___ STORED ROWS ___
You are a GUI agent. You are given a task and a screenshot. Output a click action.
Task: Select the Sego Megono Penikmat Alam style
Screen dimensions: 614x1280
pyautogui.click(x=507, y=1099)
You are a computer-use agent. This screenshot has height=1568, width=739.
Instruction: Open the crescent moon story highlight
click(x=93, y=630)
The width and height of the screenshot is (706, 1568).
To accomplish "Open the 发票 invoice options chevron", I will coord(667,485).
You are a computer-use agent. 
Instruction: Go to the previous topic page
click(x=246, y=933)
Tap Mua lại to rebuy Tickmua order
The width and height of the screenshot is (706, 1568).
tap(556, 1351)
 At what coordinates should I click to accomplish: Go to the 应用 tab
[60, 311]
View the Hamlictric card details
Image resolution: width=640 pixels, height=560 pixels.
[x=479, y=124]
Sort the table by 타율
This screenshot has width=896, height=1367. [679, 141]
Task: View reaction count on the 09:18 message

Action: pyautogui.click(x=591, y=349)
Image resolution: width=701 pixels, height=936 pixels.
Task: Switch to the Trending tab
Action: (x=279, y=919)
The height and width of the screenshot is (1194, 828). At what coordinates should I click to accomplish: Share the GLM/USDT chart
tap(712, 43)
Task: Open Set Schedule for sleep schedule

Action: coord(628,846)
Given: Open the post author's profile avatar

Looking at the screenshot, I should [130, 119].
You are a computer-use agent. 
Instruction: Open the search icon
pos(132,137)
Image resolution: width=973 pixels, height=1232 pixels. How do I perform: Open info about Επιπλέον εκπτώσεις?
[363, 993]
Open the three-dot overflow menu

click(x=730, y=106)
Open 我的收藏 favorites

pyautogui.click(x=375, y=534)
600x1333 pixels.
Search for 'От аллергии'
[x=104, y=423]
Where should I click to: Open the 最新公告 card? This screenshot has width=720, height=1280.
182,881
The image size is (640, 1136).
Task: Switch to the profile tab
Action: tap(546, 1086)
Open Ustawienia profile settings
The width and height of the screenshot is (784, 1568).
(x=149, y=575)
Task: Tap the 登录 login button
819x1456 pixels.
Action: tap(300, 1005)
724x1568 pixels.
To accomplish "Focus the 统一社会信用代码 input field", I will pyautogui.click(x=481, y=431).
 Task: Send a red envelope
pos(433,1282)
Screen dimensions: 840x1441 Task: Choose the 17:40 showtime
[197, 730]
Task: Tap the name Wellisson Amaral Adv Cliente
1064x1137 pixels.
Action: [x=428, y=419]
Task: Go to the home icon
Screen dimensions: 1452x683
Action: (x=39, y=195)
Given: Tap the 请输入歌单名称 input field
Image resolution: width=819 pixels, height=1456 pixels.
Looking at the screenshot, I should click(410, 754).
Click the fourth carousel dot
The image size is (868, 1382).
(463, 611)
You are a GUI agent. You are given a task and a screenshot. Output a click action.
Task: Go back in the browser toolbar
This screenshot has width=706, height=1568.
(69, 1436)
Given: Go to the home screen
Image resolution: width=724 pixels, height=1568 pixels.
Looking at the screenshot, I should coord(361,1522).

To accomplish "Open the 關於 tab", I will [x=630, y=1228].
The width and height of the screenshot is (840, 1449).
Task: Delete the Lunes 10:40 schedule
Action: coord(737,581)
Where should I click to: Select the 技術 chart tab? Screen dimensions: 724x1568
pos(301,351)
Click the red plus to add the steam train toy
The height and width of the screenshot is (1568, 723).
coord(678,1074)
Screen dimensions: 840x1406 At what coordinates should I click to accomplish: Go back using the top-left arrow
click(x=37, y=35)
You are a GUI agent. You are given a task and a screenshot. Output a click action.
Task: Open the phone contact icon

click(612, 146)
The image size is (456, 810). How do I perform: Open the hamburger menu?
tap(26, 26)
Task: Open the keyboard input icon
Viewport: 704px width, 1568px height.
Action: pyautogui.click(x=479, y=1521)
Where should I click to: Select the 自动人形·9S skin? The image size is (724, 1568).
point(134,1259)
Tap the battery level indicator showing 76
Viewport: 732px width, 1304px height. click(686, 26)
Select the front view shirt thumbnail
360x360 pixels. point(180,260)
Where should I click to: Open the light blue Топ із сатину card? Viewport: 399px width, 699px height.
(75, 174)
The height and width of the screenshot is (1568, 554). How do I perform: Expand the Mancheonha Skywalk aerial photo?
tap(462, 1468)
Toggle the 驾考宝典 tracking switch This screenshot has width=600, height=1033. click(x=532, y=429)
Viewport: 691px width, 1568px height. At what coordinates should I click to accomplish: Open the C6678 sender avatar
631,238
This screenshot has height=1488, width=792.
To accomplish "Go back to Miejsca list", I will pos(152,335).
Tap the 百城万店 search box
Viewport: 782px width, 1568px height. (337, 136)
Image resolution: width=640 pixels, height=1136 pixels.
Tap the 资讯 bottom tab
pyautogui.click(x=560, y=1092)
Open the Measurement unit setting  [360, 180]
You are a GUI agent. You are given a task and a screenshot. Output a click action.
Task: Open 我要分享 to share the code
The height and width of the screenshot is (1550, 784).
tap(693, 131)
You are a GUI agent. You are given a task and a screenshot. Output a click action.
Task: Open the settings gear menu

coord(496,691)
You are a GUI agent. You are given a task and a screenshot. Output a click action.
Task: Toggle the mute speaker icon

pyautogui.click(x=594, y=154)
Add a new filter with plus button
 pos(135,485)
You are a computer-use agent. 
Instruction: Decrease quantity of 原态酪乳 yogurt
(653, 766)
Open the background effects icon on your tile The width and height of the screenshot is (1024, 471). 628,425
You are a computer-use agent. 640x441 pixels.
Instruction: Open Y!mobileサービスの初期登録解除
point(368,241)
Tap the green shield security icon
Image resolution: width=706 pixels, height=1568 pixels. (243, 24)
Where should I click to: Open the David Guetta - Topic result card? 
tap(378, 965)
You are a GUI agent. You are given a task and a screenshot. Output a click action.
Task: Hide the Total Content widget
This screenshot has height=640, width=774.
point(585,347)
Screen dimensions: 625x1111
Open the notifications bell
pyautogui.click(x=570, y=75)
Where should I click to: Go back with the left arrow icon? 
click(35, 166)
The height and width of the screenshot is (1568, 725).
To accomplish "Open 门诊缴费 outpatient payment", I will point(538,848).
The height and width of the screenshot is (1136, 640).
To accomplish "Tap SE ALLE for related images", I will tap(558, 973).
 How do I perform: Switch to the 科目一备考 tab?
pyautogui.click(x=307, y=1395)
___
§ EXERCISE INSTRUCTIONS
Rewrite the listing above with every "computer-use agent" swapped for "screen-control agent", leaving the rest unchanged.

§ WRITTEN SOLUTION
You are a GUI agent. You are given a task and a screenshot. Output a click action.
Task: Select the Sego Megono Penikmat Alam style
Screen dimensions: 614x1280
pyautogui.click(x=507, y=1099)
You are a screen-control agent. This screenshot has height=1568, width=739.
Instruction: Open the crescent moon story highlight
click(x=93, y=630)
The width and height of the screenshot is (706, 1568).
To accomplish "Open the 发票 invoice options chevron", I will coord(667,485).
You are a screen-control agent. 
Instruction: Go to the previous topic page
click(x=246, y=933)
Tap Mua lại to rebuy Tickmua order
The width and height of the screenshot is (706, 1568).
tap(556, 1351)
 At what coordinates should I click to accomplish: Go to the 应用 tab
[60, 311]
View the Hamlictric card details
Image resolution: width=640 pixels, height=560 pixels.
[x=479, y=124]
Sort the table by 타율
This screenshot has width=896, height=1367. [679, 141]
Task: View reaction count on the 09:18 message

Action: pyautogui.click(x=591, y=349)
Image resolution: width=701 pixels, height=936 pixels.
Task: Switch to the Trending tab
Action: (x=279, y=919)
The height and width of the screenshot is (1194, 828). At what coordinates should I click to accomplish: Share the GLM/USDT chart
tap(712, 43)
Task: Open Set Schedule for sleep schedule

Action: coord(628,846)
Given: Open the post author's profile avatar

Looking at the screenshot, I should [130, 119].
You are a screen-control agent. 
Instruction: Open the search icon
pos(132,137)
Image resolution: width=973 pixels, height=1232 pixels. How do I perform: Open info about Επιπλέον εκπτώσεις?
[363, 993]
Open the three-dot overflow menu

click(x=730, y=106)
Open 我的收藏 favorites

pyautogui.click(x=375, y=534)
600x1333 pixels.
Search for 'От аллергии'
[x=104, y=423]
Where should I click to: Open the 最新公告 card? This screenshot has width=720, height=1280.
182,881
The image size is (640, 1136).
Task: Switch to the profile tab
Action: tap(546, 1086)
Open Ustawienia profile settings
The width and height of the screenshot is (784, 1568).
(x=149, y=575)
Task: Tap the 登录 login button
819x1456 pixels.
Action: tap(300, 1005)
724x1568 pixels.
To accomplish "Focus the 统一社会信用代码 input field", I will pyautogui.click(x=481, y=431).
 Task: Send a red envelope
pos(433,1282)
Screen dimensions: 840x1441 Task: Choose the 17:40 showtime
[197, 730]
Task: Tap the name Wellisson Amaral Adv Cliente
1064x1137 pixels.
Action: [x=428, y=419]
Task: Go to the home icon
Screen dimensions: 1452x683
Action: (x=39, y=195)
Given: Tap the 请输入歌单名称 input field
Image resolution: width=819 pixels, height=1456 pixels.
Looking at the screenshot, I should click(410, 754).
Click the fourth carousel dot
The image size is (868, 1382).
(463, 611)
You are a GUI agent. You are given a task and a screenshot. Output a click action.
Task: Go back in the browser toolbar
This screenshot has width=706, height=1568.
(69, 1436)
Given: Go to the home screen
Image resolution: width=724 pixels, height=1568 pixels.
Looking at the screenshot, I should coord(361,1522).

To accomplish "Open the 關於 tab", I will [x=630, y=1228].
The width and height of the screenshot is (840, 1449).
Task: Delete the Lunes 10:40 schedule
Action: coord(737,581)
Where should I click to: Select the 技術 chart tab? Screen dimensions: 724x1568
pos(301,351)
Click the red plus to add the steam train toy
The height and width of the screenshot is (1568, 723).
coord(678,1074)
Screen dimensions: 840x1406 At what coordinates should I click to accomplish: Go back using the top-left arrow
click(x=37, y=35)
You are a GUI agent. You are given a task and a screenshot. Output a click action.
Task: Open the phone contact icon

click(612, 146)
The image size is (456, 810). How do I perform: Open the hamburger menu?
tap(26, 26)
Task: Open the keyboard input icon
Viewport: 704px width, 1568px height.
Action: pyautogui.click(x=479, y=1521)
Where should I click to: Select the 自动人形·9S skin? The image size is (724, 1568).
point(134,1259)
Tap the battery level indicator showing 76
Viewport: 732px width, 1304px height. click(686, 26)
Select the front view shirt thumbnail
360x360 pixels. point(180,260)
Where should I click to: Open the light blue Топ із сатину card? Viewport: 399px width, 699px height.
(75, 174)
The height and width of the screenshot is (1568, 554). How do I perform: Expand the Mancheonha Skywalk aerial photo?
tap(462, 1468)
Toggle the 驾考宝典 tracking switch This screenshot has width=600, height=1033. click(x=532, y=429)
Viewport: 691px width, 1568px height. At what coordinates should I click to accomplish: Open the C6678 sender avatar
631,238
This screenshot has height=1488, width=792.
To accomplish "Go back to Miejsca list", I will pos(152,335).
Tap the 百城万店 search box
Viewport: 782px width, 1568px height. (337, 136)
Image resolution: width=640 pixels, height=1136 pixels.
Tap the 资讯 bottom tab
pyautogui.click(x=560, y=1092)
Open the Measurement unit setting  [360, 180]
You are a GUI agent. You are given a task and a screenshot. Output a click action.
Task: Open 我要分享 to share the code
The height and width of the screenshot is (1550, 784).
tap(693, 131)
You are a GUI agent. You are given a task and a screenshot. Output a click action.
Task: Open the settings gear menu

coord(496,691)
You are a GUI agent. You are given a task and a screenshot. Output a click action.
Task: Toggle the mute speaker icon

pyautogui.click(x=594, y=154)
Add a new filter with plus button
 pos(135,485)
You are a screen-control agent. 
Instruction: Decrease quantity of 原态酪乳 yogurt
(653, 766)
Open the background effects icon on your tile The width and height of the screenshot is (1024, 471). 628,425
You are a screen-control agent. 640x441 pixels.
Instruction: Open Y!mobileサービスの初期登録解除
point(368,241)
Tap the green shield security icon
Image resolution: width=706 pixels, height=1568 pixels. (243, 24)
Where should I click to: Open the David Guetta - Topic result card? 
tap(378, 965)
You are a GUI agent. You are given a task and a screenshot. Output a click action.
Task: Hide the Total Content widget
This screenshot has height=640, width=774.
point(585,347)
Screen dimensions: 625x1111
Open the notifications bell
pyautogui.click(x=570, y=75)
Where should I click to: Go back with the left arrow icon? 
click(35, 166)
The height and width of the screenshot is (1568, 725).
To accomplish "Open 门诊缴费 outpatient payment", I will point(538,848).
The height and width of the screenshot is (1136, 640).
To accomplish "Tap SE ALLE for related images", I will tap(558, 973).
 How do I perform: Switch to the 科目一备考 tab?
pyautogui.click(x=307, y=1395)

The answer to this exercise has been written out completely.